§ **AIM OF THE TASK**:
Copy out, exactly, the first line of the entries below and every line after it through the one containing "You are a computer-use agent. Screen".
++++ EXERCISE INPUT
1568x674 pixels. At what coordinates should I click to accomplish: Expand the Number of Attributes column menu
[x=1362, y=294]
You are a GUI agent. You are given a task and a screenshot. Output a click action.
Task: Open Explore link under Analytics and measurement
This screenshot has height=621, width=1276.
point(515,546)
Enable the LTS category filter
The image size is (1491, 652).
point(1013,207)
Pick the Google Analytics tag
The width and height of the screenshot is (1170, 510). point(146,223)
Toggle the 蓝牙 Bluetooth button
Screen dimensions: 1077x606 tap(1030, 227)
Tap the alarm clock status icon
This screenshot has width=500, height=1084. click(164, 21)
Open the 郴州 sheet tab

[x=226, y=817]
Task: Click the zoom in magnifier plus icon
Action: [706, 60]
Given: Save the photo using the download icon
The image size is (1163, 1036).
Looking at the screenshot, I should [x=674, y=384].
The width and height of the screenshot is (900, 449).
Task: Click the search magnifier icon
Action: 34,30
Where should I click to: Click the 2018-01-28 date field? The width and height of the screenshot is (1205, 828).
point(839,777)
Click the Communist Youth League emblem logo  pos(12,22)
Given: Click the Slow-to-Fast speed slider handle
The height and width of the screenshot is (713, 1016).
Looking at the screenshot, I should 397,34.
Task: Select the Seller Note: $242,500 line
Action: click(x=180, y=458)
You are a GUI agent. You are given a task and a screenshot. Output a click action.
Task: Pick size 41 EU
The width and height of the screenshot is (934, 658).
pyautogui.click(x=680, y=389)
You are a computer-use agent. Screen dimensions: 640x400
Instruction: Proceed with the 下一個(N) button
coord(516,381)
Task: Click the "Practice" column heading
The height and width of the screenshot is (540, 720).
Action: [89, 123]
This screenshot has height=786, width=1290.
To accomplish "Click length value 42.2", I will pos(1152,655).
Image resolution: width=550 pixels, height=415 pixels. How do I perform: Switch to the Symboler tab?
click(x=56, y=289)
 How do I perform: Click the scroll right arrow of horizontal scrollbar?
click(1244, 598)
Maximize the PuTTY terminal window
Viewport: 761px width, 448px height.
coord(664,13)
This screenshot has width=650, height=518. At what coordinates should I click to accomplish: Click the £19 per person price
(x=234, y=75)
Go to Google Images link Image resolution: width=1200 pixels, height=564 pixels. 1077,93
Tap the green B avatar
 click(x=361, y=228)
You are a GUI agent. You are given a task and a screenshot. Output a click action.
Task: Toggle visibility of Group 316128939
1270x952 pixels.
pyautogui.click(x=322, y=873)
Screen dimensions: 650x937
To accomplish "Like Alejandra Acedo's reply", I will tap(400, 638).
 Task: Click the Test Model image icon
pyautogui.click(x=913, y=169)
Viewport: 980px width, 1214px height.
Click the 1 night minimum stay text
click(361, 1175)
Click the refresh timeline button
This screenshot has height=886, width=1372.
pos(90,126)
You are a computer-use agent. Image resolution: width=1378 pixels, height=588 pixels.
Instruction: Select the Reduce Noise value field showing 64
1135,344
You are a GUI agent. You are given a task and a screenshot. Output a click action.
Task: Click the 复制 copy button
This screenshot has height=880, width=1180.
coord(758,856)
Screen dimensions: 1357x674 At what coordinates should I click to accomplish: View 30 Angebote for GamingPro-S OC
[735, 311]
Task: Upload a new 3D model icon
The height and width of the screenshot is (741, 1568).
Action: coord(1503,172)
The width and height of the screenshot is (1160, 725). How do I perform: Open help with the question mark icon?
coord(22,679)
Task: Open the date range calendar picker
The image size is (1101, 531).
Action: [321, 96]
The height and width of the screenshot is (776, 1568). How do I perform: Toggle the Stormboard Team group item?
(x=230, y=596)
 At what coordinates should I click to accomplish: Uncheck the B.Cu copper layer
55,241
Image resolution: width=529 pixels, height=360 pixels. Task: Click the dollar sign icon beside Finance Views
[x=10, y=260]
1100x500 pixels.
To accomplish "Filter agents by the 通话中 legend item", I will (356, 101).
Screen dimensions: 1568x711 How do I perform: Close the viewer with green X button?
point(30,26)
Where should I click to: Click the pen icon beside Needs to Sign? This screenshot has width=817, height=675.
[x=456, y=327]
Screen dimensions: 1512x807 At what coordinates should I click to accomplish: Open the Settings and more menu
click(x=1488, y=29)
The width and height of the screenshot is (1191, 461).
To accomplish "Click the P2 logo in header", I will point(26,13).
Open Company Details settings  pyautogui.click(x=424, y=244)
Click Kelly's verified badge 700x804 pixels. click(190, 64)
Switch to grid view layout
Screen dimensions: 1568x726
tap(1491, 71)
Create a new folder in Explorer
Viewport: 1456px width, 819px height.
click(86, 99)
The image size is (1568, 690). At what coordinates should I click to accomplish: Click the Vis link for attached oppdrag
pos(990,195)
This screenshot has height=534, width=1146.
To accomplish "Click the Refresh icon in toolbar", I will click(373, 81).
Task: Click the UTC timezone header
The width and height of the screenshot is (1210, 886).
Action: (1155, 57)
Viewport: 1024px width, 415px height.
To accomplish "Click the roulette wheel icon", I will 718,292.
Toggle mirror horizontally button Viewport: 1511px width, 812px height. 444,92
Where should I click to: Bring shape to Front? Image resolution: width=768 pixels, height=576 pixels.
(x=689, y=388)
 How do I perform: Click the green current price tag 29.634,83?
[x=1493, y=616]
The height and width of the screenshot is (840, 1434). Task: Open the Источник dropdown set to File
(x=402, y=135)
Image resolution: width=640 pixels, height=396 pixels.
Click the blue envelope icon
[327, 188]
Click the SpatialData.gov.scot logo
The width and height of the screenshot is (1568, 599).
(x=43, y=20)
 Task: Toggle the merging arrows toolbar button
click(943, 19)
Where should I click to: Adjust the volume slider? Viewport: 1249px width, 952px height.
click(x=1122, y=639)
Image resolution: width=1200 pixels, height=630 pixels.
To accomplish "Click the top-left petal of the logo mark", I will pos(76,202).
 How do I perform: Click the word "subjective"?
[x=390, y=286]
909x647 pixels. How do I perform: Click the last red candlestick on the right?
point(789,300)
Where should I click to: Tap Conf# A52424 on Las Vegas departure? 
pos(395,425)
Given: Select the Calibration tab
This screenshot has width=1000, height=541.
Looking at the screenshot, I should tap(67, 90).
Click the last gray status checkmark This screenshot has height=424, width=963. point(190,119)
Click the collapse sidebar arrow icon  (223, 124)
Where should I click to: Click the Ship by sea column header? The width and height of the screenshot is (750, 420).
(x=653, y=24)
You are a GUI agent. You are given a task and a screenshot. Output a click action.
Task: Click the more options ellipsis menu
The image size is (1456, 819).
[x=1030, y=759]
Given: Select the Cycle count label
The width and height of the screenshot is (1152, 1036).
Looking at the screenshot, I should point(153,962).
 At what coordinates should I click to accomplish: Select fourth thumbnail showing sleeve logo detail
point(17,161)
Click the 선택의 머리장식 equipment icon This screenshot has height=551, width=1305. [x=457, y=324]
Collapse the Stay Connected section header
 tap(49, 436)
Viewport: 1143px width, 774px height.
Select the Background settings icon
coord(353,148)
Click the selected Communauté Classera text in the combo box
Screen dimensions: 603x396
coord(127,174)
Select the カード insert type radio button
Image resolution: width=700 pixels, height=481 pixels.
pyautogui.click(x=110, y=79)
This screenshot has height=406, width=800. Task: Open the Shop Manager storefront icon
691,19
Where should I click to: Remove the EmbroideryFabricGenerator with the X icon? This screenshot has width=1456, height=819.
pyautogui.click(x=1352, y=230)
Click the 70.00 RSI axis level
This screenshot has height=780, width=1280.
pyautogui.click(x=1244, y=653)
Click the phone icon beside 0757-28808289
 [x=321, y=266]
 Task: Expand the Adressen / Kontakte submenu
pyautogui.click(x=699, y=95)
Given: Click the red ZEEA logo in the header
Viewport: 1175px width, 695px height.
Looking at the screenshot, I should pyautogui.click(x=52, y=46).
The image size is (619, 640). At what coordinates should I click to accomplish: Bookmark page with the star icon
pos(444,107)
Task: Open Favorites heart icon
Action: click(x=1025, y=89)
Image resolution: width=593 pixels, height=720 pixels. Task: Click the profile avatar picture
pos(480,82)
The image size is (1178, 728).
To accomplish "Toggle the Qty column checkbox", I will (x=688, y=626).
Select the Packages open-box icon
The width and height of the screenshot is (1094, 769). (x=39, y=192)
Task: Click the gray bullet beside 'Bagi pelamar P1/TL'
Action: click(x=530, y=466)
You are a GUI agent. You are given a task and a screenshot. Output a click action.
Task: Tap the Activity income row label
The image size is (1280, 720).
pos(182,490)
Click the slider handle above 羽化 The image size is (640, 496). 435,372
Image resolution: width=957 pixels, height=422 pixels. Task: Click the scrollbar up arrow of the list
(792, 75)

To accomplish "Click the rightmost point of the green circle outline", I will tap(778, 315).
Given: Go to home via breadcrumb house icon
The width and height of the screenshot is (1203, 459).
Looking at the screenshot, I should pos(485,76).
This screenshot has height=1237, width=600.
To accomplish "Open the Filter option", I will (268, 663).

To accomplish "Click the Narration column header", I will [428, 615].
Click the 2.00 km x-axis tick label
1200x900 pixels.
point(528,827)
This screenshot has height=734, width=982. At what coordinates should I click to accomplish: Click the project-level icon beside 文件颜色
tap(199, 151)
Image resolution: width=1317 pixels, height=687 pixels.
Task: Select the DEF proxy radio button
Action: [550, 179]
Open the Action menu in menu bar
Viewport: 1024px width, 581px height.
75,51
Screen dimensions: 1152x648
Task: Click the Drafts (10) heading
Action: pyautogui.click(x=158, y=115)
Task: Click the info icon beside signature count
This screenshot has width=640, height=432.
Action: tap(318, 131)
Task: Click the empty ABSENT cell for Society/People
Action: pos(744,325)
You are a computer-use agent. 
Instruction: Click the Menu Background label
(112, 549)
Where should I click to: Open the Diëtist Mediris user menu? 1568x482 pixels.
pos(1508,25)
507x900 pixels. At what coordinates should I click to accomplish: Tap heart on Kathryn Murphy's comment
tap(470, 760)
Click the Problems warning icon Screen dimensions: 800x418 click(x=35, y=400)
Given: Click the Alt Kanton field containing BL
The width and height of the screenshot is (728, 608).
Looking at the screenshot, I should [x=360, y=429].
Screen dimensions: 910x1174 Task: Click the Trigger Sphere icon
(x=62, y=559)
++++++++
§ **EXERCISE OUTPUT**:
1568x674 pixels. At what coordinates should I click to accomplish: Expand the Number of Attributes column menu
[x=1362, y=294]
You are a GUI agent. You are given a task and a screenshot. Output a click action.
Task: Open Explore link under Analytics and measurement
This screenshot has height=621, width=1276.
point(515,546)
Enable the LTS category filter
The image size is (1491, 652).
point(1013,207)
Pick the Google Analytics tag
The width and height of the screenshot is (1170, 510). point(146,223)
Toggle the 蓝牙 Bluetooth button
Screen dimensions: 1077x606 tap(1030, 227)
Tap the alarm clock status icon
This screenshot has width=500, height=1084. click(164, 21)
Open the 郴州 sheet tab

[x=226, y=817]
Task: Click the zoom in magnifier plus icon
Action: [706, 60]
Given: Save the photo using the download icon
The image size is (1163, 1036).
Looking at the screenshot, I should [x=674, y=384].
The width and height of the screenshot is (900, 449).
Task: Click the search magnifier icon
Action: 34,30
Where should I click to: Click the 2018-01-28 date field? The width and height of the screenshot is (1205, 828).
point(839,777)
Click the Communist Youth League emblem logo  pos(12,22)
Given: Click the Slow-to-Fast speed slider handle
The height and width of the screenshot is (713, 1016).
Looking at the screenshot, I should 397,34.
Task: Select the Seller Note: $242,500 line
Action: click(x=180, y=458)
You are a GUI agent. You are given a task and a screenshot. Output a click action.
Task: Pick size 41 EU
The width and height of the screenshot is (934, 658).
pyautogui.click(x=680, y=389)
You are a computer-use agent. Screen dimensions: 640x400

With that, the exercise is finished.